EXERCISE INPUTS below:

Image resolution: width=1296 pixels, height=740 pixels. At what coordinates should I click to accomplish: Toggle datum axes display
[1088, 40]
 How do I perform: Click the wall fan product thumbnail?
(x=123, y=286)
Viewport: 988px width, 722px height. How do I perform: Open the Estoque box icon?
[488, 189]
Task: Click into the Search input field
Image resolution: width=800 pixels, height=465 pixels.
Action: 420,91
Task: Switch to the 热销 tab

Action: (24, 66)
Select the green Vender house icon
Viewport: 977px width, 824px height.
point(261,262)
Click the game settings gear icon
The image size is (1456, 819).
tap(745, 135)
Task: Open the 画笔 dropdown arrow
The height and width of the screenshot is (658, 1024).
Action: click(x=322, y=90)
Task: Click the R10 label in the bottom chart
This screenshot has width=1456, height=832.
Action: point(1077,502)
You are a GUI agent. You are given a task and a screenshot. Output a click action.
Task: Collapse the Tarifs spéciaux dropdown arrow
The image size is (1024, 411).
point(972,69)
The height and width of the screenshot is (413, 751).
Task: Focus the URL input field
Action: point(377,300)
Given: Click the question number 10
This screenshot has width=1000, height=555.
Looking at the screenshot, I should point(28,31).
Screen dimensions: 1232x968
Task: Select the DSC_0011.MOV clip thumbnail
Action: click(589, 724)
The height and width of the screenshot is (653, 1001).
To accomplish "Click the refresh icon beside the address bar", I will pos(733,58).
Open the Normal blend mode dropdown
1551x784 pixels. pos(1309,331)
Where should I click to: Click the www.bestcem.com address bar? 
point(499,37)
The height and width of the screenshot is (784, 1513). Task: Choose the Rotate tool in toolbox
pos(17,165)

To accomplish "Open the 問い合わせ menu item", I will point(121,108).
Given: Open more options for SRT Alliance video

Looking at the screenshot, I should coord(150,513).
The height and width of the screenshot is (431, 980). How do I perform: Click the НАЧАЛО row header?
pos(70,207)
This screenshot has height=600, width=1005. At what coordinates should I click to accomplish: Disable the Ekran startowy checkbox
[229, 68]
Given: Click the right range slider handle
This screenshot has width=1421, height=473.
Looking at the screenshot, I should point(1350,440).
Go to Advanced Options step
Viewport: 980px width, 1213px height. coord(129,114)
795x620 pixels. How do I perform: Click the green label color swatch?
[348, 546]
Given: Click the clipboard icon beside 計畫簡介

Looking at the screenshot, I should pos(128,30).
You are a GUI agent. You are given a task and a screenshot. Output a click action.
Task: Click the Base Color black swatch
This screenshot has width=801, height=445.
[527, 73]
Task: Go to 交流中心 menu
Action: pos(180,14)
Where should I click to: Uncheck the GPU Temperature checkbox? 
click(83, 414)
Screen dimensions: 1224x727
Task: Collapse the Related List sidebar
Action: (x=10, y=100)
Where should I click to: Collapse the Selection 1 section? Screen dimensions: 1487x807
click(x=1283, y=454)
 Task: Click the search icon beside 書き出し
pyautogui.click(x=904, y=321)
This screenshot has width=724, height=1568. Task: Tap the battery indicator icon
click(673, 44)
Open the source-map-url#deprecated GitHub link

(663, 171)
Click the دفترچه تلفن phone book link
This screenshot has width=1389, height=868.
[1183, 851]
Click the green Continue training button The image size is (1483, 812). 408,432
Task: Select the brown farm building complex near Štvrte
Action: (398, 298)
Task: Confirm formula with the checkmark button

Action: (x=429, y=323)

End of EXERCISE INPUTS.

*EXERCISE PROMPT*. No line may be left out; the records are to be transcribed in full.

*SOLUTION TO THE PROBLEM*.
Image resolution: width=1296 pixels, height=740 pixels. At what coordinates should I click to accomplish: Toggle datum axes display
[1088, 40]
 How do I perform: Click the wall fan product thumbnail?
(x=123, y=286)
Viewport: 988px width, 722px height. How do I perform: Open the Estoque box icon?
[488, 189]
Task: Click into the Search input field
Image resolution: width=800 pixels, height=465 pixels.
Action: 420,91
Task: Switch to the 热销 tab

Action: (24, 66)
Select the green Vender house icon
Viewport: 977px width, 824px height.
point(261,262)
Click the game settings gear icon
The image size is (1456, 819).
tap(745, 135)
Task: Open the 画笔 dropdown arrow
The height and width of the screenshot is (658, 1024).
Action: click(x=322, y=90)
Task: Click the R10 label in the bottom chart
This screenshot has width=1456, height=832.
Action: point(1077,502)
You are a GUI agent. You are given a task and a screenshot. Output a click action.
Task: Collapse the Tarifs spéciaux dropdown arrow
The image size is (1024, 411).
point(972,69)
The height and width of the screenshot is (413, 751).
Task: Focus the URL input field
Action: point(377,300)
Given: Click the question number 10
This screenshot has width=1000, height=555.
Looking at the screenshot, I should point(28,31).
Screen dimensions: 1232x968
Task: Select the DSC_0011.MOV clip thumbnail
Action: click(589, 724)
The height and width of the screenshot is (653, 1001).
To accomplish "Click the refresh icon beside the address bar", I will pos(733,58).
Open the Normal blend mode dropdown
1551x784 pixels. pos(1309,331)
Where should I click to: Click the www.bestcem.com address bar? 
point(499,37)
The height and width of the screenshot is (784, 1513). Task: Choose the Rotate tool in toolbox
pos(17,165)

To accomplish "Open the 問い合わせ menu item", I will point(121,108).
Given: Open more options for SRT Alliance video

Looking at the screenshot, I should coord(150,513).
The height and width of the screenshot is (431, 980). How do I perform: Click the НАЧАЛО row header?
pos(70,207)
This screenshot has height=600, width=1005. At what coordinates should I click to accomplish: Disable the Ekran startowy checkbox
[229, 68]
Given: Click the right range slider handle
This screenshot has width=1421, height=473.
Looking at the screenshot, I should point(1350,440).
Go to Advanced Options step
Viewport: 980px width, 1213px height. coord(129,114)
795x620 pixels. How do I perform: Click the green label color swatch?
[348, 546]
Given: Click the clipboard icon beside 計畫簡介

Looking at the screenshot, I should pos(128,30).
You are a GUI agent. You are given a task and a screenshot. Output a click action.
Task: Click the Base Color black swatch
This screenshot has width=801, height=445.
[527, 73]
Task: Go to 交流中心 menu
Action: pos(180,14)
Where should I click to: Uncheck the GPU Temperature checkbox? 
click(83, 414)
Screen dimensions: 1224x727
Task: Collapse the Related List sidebar
Action: (x=10, y=100)
Where should I click to: Collapse the Selection 1 section? Screen dimensions: 1487x807
click(x=1283, y=454)
 Task: Click the search icon beside 書き出し
pyautogui.click(x=904, y=321)
This screenshot has width=724, height=1568. Task: Tap the battery indicator icon
click(673, 44)
Open the source-map-url#deprecated GitHub link

(663, 171)
Click the دفترچه تلفن phone book link
This screenshot has width=1389, height=868.
[1183, 851]
Click the green Continue training button The image size is (1483, 812). 408,432
Task: Select the brown farm building complex near Štvrte
Action: (398, 298)
Task: Confirm formula with the checkmark button

Action: (x=429, y=323)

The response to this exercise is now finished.